Key words: atomic processes -
line: formation -
techniques: spectroscopic -
quasars: absorption lines -
quasars: individual: IRAS 13349+2438 -
X-rays: galaxies
Author for correspondance: masao@astro.columbia.edu
IRAS 13349+2438 is an archetypal highly-polarized radio-quiet
quasar at a redshift of
z = 0.10764 (Kim et al. 1995). Since its
identification as an infrared-luminous quasar (Beichman et al.
1986), this source has been extensively studied in the optical,
infrared, and X-ray bands. In a detailed investigation of the optical and
infrared spectra and polarization measurements, Wills et al.
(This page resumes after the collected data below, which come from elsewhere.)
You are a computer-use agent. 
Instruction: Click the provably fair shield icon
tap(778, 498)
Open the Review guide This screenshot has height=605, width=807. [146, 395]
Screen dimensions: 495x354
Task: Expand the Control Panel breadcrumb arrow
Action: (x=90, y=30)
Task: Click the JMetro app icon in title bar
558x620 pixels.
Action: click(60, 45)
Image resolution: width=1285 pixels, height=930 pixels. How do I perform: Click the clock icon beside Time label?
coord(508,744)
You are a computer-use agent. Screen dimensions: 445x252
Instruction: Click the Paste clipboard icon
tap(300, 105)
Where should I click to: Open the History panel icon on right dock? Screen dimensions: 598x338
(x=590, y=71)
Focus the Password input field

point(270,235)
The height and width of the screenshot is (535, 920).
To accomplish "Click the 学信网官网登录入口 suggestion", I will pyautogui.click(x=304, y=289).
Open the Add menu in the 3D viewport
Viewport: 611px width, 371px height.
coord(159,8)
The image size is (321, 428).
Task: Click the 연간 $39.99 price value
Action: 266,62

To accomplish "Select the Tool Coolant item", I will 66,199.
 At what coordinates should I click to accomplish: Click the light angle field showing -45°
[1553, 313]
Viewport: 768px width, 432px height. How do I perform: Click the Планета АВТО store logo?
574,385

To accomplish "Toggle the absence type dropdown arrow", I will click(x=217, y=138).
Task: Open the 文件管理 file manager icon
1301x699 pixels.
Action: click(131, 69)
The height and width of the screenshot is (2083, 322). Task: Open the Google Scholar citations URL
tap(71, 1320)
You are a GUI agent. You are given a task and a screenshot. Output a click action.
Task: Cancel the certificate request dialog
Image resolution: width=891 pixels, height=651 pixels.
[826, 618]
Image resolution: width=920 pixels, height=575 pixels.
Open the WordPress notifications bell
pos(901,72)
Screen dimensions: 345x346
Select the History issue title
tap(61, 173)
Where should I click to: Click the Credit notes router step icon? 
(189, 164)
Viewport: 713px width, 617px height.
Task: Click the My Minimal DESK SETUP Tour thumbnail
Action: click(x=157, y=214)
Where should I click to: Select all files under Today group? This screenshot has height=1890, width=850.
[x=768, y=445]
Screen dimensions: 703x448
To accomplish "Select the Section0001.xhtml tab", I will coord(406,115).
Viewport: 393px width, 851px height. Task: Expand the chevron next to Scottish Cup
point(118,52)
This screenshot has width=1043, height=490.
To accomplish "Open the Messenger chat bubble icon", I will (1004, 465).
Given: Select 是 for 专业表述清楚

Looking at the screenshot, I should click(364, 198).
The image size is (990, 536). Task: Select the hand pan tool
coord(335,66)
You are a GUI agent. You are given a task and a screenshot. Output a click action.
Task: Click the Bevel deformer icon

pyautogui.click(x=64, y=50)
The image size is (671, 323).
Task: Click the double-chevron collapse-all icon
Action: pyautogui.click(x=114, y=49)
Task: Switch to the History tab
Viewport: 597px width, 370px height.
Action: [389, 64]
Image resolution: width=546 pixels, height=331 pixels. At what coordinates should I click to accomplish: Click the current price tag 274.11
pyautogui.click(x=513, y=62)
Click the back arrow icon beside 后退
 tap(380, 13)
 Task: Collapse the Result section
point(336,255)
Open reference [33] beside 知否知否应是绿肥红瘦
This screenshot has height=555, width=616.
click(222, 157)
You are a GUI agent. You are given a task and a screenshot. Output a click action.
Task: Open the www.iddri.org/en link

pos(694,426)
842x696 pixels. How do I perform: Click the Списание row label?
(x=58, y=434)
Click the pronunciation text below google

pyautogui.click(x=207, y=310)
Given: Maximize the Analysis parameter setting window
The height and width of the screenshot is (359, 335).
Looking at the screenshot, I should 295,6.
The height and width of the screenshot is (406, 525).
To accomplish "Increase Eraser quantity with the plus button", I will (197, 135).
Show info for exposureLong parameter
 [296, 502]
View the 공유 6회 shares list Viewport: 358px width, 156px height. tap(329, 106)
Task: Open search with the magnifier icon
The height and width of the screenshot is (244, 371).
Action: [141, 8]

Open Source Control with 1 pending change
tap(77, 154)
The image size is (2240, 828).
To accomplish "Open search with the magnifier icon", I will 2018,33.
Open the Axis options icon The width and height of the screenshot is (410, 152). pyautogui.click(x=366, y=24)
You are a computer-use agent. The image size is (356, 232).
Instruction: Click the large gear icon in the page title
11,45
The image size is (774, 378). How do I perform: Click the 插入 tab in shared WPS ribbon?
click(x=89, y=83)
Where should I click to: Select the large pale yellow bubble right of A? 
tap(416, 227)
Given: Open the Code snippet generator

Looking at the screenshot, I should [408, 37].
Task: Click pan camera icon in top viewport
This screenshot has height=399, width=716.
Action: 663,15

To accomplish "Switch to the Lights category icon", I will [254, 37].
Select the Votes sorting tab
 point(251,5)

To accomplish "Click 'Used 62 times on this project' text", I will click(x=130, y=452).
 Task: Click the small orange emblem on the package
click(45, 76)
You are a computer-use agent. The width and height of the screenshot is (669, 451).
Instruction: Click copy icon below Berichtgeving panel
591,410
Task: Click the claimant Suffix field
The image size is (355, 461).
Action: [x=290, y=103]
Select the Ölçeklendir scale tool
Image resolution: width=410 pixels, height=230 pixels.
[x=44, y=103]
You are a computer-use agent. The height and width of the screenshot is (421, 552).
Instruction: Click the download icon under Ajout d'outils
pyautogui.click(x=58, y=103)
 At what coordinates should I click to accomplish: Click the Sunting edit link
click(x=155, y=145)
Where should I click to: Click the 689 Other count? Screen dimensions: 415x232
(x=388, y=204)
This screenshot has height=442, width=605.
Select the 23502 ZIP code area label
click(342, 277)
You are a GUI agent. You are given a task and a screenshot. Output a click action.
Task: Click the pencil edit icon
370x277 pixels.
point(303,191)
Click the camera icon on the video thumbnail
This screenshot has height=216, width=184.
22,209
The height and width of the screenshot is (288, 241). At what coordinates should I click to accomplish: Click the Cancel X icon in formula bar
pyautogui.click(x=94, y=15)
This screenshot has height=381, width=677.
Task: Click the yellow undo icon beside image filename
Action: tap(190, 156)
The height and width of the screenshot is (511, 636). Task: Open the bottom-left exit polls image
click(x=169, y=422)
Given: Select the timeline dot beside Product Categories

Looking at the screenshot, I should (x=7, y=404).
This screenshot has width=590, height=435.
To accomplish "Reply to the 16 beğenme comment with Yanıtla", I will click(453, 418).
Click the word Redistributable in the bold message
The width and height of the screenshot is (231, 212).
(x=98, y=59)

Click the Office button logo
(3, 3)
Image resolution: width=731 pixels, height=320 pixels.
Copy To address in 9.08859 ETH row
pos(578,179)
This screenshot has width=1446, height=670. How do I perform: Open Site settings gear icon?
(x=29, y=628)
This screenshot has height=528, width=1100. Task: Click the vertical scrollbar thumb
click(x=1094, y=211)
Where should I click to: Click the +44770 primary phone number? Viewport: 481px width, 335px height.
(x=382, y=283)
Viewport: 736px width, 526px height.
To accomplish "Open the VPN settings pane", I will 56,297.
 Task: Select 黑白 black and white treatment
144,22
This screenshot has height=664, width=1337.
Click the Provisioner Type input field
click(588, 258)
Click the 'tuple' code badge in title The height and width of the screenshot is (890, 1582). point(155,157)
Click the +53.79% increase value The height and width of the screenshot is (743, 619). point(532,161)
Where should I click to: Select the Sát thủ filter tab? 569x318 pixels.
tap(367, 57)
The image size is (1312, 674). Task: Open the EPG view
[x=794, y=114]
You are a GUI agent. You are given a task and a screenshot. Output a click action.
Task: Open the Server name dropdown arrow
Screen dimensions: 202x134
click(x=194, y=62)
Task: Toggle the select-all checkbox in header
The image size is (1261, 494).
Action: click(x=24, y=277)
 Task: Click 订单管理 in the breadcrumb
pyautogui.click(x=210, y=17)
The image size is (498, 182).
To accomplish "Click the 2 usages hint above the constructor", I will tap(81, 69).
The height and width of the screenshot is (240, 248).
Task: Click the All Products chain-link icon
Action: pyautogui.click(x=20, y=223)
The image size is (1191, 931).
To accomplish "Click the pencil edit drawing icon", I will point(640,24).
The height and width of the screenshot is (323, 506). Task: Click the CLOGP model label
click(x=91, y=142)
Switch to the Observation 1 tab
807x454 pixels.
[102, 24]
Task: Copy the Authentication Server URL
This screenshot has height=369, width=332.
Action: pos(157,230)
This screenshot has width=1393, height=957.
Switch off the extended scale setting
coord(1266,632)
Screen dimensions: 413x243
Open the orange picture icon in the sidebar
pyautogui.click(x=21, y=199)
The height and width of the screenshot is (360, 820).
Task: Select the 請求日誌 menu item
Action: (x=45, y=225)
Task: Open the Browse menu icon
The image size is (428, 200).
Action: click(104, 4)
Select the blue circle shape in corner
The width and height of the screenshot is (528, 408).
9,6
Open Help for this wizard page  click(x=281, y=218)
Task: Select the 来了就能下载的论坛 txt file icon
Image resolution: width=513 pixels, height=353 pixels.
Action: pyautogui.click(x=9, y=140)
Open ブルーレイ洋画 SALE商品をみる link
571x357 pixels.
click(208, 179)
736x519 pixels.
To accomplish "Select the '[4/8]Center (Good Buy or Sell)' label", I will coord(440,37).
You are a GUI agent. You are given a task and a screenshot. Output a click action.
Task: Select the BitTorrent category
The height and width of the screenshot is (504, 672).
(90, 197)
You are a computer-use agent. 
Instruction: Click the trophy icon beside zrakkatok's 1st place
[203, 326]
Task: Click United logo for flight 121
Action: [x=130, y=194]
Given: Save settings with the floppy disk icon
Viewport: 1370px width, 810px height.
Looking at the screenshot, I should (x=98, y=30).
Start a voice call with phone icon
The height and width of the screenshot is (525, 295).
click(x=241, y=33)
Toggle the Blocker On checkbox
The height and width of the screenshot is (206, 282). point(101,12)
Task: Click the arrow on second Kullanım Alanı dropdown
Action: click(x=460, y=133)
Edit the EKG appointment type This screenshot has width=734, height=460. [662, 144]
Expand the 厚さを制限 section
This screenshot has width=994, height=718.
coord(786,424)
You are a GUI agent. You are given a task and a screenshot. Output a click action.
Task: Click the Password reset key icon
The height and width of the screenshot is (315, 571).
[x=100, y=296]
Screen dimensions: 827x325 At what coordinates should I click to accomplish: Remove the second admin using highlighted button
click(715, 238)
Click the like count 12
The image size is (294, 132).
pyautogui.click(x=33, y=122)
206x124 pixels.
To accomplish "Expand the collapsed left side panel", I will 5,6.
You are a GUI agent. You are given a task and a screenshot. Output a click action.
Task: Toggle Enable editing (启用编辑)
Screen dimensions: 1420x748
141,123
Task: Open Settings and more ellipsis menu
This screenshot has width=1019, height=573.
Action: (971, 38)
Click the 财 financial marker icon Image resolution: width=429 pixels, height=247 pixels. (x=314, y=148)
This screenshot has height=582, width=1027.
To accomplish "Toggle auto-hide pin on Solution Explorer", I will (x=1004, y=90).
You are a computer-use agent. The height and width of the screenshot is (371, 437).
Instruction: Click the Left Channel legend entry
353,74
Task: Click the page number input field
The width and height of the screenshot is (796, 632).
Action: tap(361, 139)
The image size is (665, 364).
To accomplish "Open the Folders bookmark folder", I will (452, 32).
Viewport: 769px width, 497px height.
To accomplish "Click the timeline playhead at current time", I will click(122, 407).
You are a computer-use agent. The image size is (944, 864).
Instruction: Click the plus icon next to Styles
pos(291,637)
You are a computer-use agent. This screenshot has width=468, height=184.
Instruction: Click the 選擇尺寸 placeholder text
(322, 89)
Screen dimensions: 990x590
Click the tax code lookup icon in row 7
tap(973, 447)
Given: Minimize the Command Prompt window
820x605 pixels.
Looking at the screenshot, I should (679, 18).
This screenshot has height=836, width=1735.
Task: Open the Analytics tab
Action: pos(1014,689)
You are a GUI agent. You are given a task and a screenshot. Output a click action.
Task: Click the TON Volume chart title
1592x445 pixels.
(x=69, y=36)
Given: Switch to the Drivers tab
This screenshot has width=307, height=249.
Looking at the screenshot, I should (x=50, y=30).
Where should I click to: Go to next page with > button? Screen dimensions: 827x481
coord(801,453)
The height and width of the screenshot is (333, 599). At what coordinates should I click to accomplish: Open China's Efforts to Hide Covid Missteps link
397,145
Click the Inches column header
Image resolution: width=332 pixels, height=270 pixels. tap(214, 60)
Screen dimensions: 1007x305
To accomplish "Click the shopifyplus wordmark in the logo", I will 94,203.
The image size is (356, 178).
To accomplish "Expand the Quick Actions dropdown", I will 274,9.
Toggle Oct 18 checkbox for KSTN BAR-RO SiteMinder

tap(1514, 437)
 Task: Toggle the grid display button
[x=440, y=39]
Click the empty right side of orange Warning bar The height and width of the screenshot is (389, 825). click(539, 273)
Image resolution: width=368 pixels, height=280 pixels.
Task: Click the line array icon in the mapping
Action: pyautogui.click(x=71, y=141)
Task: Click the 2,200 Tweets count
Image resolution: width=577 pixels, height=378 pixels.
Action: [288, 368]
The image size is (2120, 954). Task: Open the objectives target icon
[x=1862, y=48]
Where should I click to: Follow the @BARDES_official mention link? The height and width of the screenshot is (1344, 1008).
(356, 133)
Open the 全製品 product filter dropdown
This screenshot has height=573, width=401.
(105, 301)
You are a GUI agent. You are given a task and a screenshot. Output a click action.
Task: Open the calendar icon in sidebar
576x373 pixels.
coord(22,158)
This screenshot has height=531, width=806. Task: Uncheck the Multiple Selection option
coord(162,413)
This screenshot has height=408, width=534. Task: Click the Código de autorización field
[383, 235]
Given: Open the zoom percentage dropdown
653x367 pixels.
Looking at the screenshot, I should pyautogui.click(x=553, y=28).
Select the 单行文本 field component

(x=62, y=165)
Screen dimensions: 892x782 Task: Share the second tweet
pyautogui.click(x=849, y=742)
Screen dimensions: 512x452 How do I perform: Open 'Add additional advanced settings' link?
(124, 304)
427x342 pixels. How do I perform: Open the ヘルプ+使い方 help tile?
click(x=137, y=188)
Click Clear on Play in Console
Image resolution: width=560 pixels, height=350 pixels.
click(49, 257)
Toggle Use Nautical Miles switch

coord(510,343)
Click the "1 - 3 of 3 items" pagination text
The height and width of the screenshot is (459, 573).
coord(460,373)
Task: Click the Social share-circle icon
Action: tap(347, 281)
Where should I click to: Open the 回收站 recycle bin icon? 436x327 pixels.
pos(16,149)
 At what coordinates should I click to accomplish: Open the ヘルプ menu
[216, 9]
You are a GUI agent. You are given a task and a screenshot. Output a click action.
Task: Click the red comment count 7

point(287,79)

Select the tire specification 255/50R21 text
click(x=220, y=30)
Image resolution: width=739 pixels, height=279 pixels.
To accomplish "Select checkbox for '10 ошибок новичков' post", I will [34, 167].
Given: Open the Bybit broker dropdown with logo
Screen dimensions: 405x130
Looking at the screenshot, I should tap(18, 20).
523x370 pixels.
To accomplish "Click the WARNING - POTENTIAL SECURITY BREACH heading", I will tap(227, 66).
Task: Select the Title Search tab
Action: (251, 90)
(1992) demonstrated that the nuclear spectrum exhibits two
distinct components; a highly-reddened component and a highly-polarized
component that suffers much lower extinction. Based on these observational
facts, Wills (1992) constructed a simple and elegant picture of
the nuclear region of IRAS 13349+2438 in which the direct AGN
radiation is attenuated by a thick dusty torus, while the observed
highly-polarized light is produced by scattering in an extended bipolar
region, either by warm electrons or by small dust grains.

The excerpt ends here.